Erostrato, prelevato il Dna di Nemesio e Samuele

CESIOMAGGIORE. Test del Dna sugli Aquini. Nemesio e Samuele, i due indagati per il caso Erostrato, non si sono sottratti al tampone salivare, eseguito sabato. Se lo sono fatto passare sulla parte interna di una guancia, in maniera da raccogliere il liquido necessario all’esame di laboratorio. O i due uomini sono sicuri di non c’entrare niente con l’anonimo che dai primi di luglio dell’anno scorso al 22 gennaio ha spedito lettere minacciose, imbrattato muri, incendiato baracche e lasciato il sacchetto di caramelle con gli spilli all’asilo. Oppure sono certi di non aver leccato la chiusura delle buste o il francobollo dell’affrancatura.
L’indagine dei carabinieri serve appunto a verificare la presenza o meno di tracce sulle lettere. Mentre non servirebbero a niente le impronte digitali, non solo perché Erostrato non ne ha mai lasciate, ma perché le lettere sono passate per diverse mani.
E non è nemmeno detto che siano state imbucate a Cesiomaggiore, di sicuro sono transitate per il centro di smistamento padovano di Poste Italiane. Nessuno degli operatori poteva immaginare si trattasse di Erostrato. I destinatari invece hanno cominciato a capire (dopo la prima missiva), di chi erano le lettere.
Il Dna e le due perizie (calligrafica e informatica), che saranno pronte verso la metà di aprile permetteranno alla procura della Repubblica di chiudere le indagini, con la richiesta di archiviazione o di rinvio a giudizio. Le ipotesi di reato contestate vanno dal procurato allarme, al danneggiamento aggravato e tramite incendio e alla tentata estorsione. A quel punto, gli avvocati di fiducia degli imputati, Stefano Zallot e Luciano Perco potranno accedere agli atti e cominciare le indagini difensive. Probabile che dispongano a loro volta delle perizie.

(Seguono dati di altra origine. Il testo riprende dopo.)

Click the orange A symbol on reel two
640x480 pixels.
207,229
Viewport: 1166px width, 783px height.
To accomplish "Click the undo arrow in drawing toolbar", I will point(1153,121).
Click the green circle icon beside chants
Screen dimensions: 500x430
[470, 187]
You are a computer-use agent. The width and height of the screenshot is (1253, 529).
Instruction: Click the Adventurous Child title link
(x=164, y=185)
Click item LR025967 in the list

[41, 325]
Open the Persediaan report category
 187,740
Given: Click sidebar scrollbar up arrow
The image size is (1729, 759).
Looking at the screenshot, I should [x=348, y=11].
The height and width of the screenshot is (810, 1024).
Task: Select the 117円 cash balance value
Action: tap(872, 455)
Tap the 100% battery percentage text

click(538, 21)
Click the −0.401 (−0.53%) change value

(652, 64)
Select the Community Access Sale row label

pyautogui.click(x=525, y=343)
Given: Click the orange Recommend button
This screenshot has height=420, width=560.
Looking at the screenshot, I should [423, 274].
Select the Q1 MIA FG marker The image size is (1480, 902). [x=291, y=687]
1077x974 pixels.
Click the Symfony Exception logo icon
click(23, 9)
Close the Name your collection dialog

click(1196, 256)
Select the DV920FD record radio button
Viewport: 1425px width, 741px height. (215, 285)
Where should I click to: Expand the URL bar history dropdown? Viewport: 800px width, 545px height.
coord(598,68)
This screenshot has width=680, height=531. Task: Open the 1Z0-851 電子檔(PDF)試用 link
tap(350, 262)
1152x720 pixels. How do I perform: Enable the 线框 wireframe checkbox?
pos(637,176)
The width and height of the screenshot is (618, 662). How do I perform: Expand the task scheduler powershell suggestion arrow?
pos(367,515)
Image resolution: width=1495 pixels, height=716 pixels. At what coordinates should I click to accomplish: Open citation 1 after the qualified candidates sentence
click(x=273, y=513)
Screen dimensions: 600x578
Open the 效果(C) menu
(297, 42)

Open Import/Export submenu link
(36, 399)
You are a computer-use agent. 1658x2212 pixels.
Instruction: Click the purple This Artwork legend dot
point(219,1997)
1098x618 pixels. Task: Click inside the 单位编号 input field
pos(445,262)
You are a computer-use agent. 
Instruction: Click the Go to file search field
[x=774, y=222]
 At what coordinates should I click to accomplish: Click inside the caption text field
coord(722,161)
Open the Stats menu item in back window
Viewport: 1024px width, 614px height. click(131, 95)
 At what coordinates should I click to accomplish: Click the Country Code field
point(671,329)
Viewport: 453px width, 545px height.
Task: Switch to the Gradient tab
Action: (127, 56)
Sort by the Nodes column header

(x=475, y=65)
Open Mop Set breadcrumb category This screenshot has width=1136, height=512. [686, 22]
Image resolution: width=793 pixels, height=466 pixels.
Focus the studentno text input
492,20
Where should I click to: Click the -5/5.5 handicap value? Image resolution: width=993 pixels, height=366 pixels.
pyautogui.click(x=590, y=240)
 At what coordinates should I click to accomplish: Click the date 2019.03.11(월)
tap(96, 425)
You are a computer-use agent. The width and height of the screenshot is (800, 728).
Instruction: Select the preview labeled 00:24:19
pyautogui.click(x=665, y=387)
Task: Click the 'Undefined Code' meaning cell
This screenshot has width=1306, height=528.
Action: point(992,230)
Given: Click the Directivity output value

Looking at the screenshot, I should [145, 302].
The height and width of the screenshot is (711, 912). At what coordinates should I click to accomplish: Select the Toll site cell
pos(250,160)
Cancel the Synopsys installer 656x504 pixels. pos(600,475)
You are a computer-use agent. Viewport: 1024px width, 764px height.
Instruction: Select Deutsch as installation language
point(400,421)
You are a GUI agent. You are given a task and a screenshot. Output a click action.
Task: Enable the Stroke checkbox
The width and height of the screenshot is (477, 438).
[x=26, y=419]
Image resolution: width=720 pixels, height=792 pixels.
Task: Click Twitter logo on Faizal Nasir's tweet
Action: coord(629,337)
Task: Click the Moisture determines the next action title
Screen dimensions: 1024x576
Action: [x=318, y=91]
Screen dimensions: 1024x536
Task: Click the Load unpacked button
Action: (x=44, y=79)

Venerdì i carabinieri avevano sentito Fiorella Vescovo, moglie di Nemesio e madre di Samuele, in caserma. Essendo una prossima congiunta, la donna avrebbe potuto avvalersi della facoltà di non rispondere ed invece ha ascoltato con attenzione le domande dei carabinieri, dando delle risposte a tono, ma che non avrebbero aiutato un granché gli investigatori. Non avrebbe detto cose che ancora non si sapevano su abitudini, spostamenti passatempi dei familiari. È confermato, una volta di più dalla procura, che Vescovo è stata sentita come persona informata sui fatti e non indagata. Insomma, non c’era un avvocato ad accompagnarla e assisterla. Dopo che il 22 febbraio Samuele Aquini non aveva aperto bocca in procura, per ora non sono previsti altri interrogatori.